## Recorded information
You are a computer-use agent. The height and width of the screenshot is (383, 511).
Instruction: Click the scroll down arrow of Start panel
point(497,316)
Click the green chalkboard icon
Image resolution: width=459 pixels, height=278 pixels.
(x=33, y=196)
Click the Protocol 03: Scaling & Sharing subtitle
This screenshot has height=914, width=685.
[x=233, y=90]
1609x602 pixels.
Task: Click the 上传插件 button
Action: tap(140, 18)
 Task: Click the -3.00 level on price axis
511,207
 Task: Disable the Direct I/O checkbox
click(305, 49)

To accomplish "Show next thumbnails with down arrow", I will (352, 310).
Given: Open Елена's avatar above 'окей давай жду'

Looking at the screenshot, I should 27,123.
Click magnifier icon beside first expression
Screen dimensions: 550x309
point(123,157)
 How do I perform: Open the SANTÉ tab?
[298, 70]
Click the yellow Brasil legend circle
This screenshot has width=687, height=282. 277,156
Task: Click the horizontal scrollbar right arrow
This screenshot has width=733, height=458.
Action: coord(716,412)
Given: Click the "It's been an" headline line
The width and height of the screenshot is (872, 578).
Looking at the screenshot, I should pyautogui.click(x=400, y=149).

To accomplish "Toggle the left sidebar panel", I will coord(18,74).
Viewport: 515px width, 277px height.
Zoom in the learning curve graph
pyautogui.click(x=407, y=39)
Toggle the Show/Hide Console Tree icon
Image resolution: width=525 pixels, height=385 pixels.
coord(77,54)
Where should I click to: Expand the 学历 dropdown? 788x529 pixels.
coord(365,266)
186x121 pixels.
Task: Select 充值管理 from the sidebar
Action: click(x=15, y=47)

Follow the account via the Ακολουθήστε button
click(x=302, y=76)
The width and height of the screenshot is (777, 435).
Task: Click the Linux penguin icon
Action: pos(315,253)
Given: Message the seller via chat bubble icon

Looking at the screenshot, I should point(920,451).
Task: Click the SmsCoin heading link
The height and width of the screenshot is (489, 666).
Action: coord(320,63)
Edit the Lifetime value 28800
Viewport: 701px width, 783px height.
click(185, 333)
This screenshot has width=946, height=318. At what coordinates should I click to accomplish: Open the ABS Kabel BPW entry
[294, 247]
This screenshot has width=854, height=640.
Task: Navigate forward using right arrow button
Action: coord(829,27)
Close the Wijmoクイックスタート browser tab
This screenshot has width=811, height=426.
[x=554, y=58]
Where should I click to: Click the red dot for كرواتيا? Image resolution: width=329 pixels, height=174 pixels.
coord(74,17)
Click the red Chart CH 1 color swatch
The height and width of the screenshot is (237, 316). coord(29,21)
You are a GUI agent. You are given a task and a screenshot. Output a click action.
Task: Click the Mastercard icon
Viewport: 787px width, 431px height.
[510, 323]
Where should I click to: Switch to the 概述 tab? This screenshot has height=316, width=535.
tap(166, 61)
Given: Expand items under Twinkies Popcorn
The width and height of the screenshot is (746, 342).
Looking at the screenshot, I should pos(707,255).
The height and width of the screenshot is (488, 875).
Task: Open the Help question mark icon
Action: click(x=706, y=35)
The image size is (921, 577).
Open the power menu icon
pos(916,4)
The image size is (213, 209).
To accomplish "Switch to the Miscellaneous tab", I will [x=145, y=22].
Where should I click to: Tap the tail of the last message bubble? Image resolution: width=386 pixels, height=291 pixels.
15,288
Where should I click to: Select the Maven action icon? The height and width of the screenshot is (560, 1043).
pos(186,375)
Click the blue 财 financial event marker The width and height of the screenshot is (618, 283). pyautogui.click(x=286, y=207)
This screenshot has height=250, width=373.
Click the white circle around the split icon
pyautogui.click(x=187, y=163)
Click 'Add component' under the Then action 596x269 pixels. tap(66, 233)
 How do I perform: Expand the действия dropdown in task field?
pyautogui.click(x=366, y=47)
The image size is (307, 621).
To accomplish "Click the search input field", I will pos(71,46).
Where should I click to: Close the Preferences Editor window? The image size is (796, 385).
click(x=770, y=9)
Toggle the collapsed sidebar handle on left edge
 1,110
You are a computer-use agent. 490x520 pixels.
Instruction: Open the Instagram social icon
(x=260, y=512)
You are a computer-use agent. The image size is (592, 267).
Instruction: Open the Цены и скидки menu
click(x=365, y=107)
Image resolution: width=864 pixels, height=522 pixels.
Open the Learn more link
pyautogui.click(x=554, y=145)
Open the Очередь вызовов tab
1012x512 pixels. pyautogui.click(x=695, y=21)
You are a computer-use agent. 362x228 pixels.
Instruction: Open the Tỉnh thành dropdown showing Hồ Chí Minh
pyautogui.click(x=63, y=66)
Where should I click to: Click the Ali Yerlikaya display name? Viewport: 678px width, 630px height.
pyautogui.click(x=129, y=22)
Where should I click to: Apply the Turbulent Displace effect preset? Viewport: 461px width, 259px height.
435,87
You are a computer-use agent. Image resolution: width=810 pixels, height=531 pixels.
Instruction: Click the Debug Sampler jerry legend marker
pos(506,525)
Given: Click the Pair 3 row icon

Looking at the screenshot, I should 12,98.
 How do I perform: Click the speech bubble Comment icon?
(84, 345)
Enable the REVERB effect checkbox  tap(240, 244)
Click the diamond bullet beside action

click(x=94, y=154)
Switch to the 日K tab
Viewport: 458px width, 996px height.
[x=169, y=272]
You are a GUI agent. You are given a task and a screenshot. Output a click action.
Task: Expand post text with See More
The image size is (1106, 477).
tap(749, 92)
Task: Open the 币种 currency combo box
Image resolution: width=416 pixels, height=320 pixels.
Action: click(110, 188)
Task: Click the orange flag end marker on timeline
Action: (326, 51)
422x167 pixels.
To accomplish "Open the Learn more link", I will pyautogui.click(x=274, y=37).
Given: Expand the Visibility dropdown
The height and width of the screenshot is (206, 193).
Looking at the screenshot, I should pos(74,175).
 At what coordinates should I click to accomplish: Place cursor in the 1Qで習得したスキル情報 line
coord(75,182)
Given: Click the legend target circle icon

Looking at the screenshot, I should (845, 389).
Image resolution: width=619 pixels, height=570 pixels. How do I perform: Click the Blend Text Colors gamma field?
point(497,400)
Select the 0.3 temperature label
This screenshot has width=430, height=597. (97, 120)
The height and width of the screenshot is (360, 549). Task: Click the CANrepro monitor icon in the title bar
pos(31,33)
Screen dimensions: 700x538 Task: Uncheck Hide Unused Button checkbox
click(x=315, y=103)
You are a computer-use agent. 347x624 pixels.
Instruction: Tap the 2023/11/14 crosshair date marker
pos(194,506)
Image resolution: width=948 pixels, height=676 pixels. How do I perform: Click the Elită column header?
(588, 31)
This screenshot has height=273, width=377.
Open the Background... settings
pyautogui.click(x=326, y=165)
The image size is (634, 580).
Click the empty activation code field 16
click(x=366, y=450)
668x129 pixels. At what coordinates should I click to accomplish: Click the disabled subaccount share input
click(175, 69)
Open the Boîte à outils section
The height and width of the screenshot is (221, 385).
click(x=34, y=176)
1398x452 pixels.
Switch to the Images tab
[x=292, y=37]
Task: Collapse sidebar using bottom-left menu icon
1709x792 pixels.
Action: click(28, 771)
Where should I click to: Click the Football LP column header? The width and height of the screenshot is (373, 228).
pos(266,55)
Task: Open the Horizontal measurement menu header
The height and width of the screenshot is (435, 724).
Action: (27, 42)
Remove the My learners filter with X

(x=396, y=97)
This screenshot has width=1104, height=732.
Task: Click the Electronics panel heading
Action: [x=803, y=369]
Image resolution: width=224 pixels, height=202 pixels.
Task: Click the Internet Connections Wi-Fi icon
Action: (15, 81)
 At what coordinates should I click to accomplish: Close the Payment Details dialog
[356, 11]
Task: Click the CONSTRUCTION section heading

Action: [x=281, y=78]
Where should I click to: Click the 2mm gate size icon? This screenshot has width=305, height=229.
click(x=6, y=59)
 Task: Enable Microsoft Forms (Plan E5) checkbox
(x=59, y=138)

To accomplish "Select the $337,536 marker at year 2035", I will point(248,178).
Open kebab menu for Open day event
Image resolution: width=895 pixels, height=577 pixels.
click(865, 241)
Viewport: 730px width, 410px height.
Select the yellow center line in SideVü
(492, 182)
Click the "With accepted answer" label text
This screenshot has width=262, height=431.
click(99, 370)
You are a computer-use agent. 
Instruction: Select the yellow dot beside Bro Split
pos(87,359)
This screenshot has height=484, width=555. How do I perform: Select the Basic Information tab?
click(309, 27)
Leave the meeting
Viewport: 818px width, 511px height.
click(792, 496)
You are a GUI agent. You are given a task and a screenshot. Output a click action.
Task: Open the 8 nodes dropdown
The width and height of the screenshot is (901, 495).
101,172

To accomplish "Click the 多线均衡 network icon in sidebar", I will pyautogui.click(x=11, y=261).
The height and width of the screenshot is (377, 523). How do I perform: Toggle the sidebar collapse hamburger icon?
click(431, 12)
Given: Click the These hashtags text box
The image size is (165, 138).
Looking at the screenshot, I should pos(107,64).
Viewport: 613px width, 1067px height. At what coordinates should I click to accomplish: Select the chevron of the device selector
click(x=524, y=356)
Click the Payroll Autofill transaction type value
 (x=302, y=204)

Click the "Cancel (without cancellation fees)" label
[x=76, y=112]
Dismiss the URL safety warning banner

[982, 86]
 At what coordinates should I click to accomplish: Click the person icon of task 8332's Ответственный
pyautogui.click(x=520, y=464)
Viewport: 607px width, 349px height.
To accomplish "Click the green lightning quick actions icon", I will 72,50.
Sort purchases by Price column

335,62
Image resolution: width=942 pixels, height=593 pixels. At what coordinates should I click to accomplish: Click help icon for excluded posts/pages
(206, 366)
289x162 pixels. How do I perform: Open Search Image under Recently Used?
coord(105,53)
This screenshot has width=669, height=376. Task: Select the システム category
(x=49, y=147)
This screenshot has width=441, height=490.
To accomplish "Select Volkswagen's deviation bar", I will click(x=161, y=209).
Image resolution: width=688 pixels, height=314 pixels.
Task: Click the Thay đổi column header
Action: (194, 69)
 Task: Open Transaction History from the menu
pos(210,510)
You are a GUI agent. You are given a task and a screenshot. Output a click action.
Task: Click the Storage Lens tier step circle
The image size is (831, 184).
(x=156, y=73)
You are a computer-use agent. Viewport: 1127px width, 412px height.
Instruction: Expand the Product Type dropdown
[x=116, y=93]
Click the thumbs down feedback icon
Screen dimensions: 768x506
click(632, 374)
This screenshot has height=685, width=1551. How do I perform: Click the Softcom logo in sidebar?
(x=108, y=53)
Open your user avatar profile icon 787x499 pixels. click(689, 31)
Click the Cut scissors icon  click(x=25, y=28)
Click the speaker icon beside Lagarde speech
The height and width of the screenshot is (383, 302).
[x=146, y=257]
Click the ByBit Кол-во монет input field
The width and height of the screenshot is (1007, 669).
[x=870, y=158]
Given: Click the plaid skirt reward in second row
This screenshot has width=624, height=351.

## Directions
Retype exactly, and only, the lines above from the one where "Where should I click to: Expand" occurs up to and including the one where "Task: Click the SmsCoin heading link" occurs.

## Problem solution
Where should I click to: Expand the 学历 dropdown? 788x529 pixels.
coord(365,266)
186x121 pixels.
Task: Select 充值管理 from the sidebar
Action: click(x=15, y=47)

Follow the account via the Ακολουθήστε button
click(x=302, y=76)
The width and height of the screenshot is (777, 435).
Task: Click the Linux penguin icon
Action: pos(315,253)
Given: Message the seller via chat bubble icon

Looking at the screenshot, I should point(920,451).
Task: Click the SmsCoin heading link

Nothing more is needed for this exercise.